++++ PASSAGE PROVIDED ++++

Question

In Exercises 19–30, use a graphing utility to graph the curve represented by the parametric equations (indicate the orientation of the curve). Eliminate the parameter and write the corresponding rectangular equation.$$\begin{array}{l}{x=\cos ^{3} \theta} \\ {y=\sin ^{3} \theta}\end{array}$$

Answer

**step1 Understanding Parametric Equations and their Components**

The problem provides a pair of parametric equations that define the coordinates (x, y) of points on a curve. These equations use a common variable, $$\theta$$, called a parameter. As the value of $$\theta$$ changes, the corresponding values of x and y trace out a specific path or curve on the coordinate plane. Here, x is given by the cube of the cosine of $$\theta$$, and y is given by the cube of the sine of $$\theta$$.

++++

_PROBLEMS TO WORK ON_.
1) Write out the parametric equations solution from "In Exercises 19–30, use" up to and including "sine of $$\theta$$.".
2) Continue the parametric equations solution from where it stops.

++++ DATA EXTRACT ++++

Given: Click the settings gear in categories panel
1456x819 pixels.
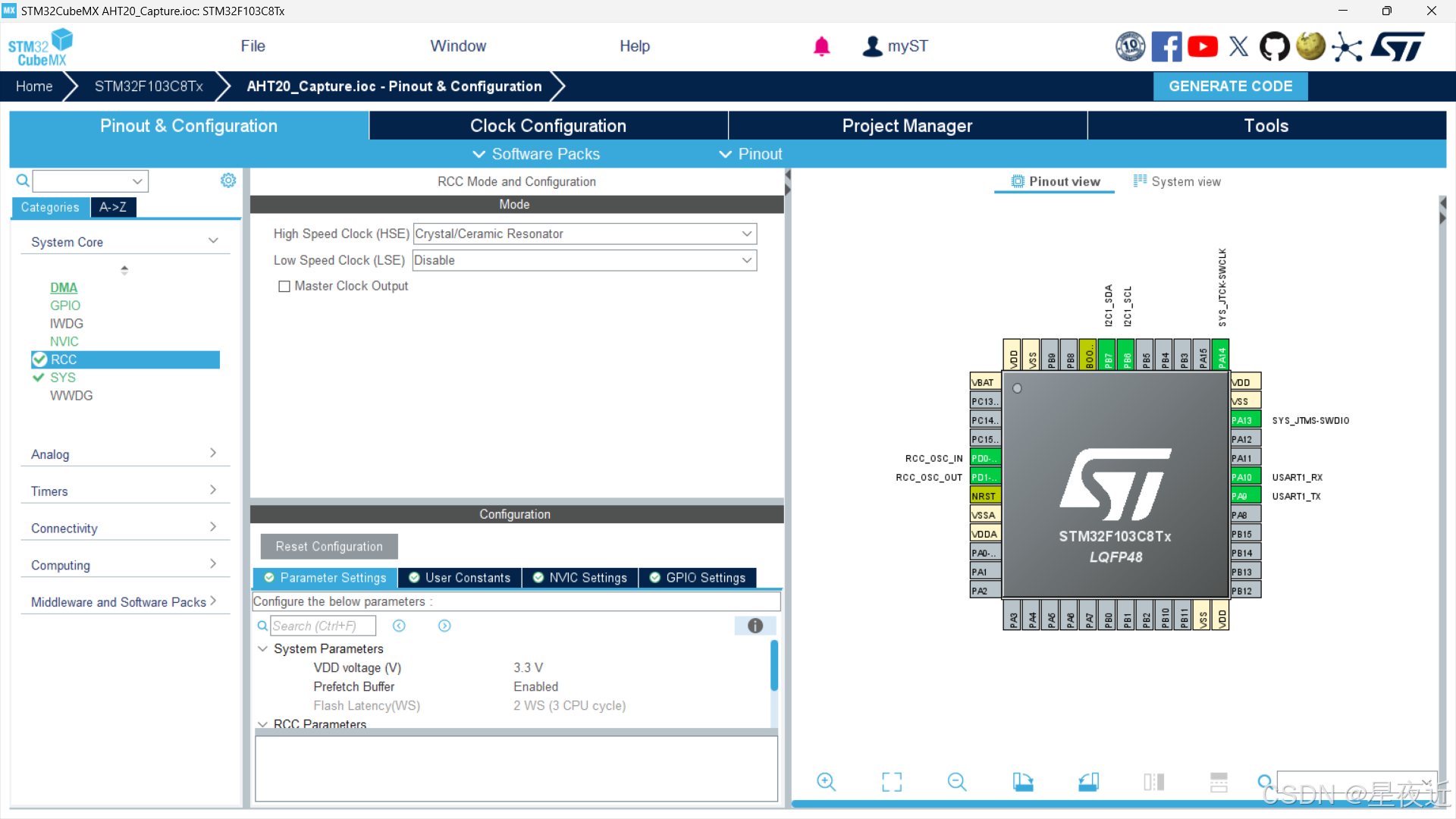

++++

_TASK-BY-TASK ANSWERS_.
1)
In Exercises 19–30, use a graphing utility to graph the curve represented by the parametric equations (indicate the orientation of the curve). Eliminate the parameter and write the corresponding rectangular equation.$$\begin{array}{l}{x=\cos ^{3} \theta} \\ {y=\sin ^{3} \theta}\end{array}$$

Answer

**step1 Understanding Parametric Equations and their Components**

The problem provides a pair of parametric equations that define the coordinates (x, y) of points on a curve. These equations use a common variable, $$\theta$$, called a parameter. As the value of $$\theta$$ changes, the corresponding values of x and y trace out a specific path or curve on the coordinate plane. Here, x is given by the cube of the cosine of $$\theta$$, and y is given by the cube of the sine of $$\theta$$.

2)
$$x = \cos^3 \theta$$

$$y = \sin^3 \theta$$

**step2 Determining the Range of X and Y Coordinates**

Before graphing, it's helpful to understand the possible values for x and y. We know that the cosine and sine functions always produce values between -1 and 1, inclusive. Therefore, when these values are cubed, they will still remain within the range of -1 to 1. This means the entire curve will be contained within a square defined by x from -1 to 1 and y from -1 to 1.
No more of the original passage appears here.